◆ Exercise materials

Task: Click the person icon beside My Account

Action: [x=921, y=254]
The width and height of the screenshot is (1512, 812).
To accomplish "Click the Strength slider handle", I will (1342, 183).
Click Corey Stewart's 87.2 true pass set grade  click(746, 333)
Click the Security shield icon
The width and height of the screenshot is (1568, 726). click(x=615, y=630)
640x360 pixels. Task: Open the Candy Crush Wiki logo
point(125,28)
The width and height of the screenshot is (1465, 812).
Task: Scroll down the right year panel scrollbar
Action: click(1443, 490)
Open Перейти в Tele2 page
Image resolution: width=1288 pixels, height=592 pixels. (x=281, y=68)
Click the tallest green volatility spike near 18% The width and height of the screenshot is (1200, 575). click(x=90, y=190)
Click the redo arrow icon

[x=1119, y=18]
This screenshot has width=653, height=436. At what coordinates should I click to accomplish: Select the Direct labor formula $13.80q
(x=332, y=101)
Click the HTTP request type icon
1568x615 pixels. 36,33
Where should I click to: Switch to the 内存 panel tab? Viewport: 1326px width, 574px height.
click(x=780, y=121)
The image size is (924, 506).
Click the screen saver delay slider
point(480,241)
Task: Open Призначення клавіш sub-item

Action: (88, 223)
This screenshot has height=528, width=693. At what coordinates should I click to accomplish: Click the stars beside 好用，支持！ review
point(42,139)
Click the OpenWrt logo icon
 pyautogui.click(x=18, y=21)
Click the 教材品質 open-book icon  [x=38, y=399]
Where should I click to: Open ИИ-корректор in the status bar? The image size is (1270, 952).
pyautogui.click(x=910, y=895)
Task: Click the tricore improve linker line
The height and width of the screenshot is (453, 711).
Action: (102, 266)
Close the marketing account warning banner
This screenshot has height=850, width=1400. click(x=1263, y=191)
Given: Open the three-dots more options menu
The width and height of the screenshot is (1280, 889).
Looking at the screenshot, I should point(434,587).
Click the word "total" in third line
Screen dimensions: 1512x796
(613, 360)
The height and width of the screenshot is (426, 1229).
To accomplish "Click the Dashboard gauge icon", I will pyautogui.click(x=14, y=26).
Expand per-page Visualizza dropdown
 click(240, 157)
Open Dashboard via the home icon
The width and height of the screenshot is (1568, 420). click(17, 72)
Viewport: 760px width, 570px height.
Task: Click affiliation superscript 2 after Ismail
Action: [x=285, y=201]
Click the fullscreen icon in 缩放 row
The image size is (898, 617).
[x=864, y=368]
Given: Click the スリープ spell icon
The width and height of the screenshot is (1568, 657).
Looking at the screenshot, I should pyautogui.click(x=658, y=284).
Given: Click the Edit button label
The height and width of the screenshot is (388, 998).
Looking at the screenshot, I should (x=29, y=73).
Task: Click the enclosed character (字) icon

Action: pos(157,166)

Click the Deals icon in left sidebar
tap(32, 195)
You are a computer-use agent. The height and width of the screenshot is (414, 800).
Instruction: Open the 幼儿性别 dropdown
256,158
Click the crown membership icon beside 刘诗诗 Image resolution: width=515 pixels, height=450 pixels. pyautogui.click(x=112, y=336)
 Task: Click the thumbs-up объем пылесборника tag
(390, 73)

◆ Task details
State the number of lines above that include "will", and nothing further.

◆ Solution below
2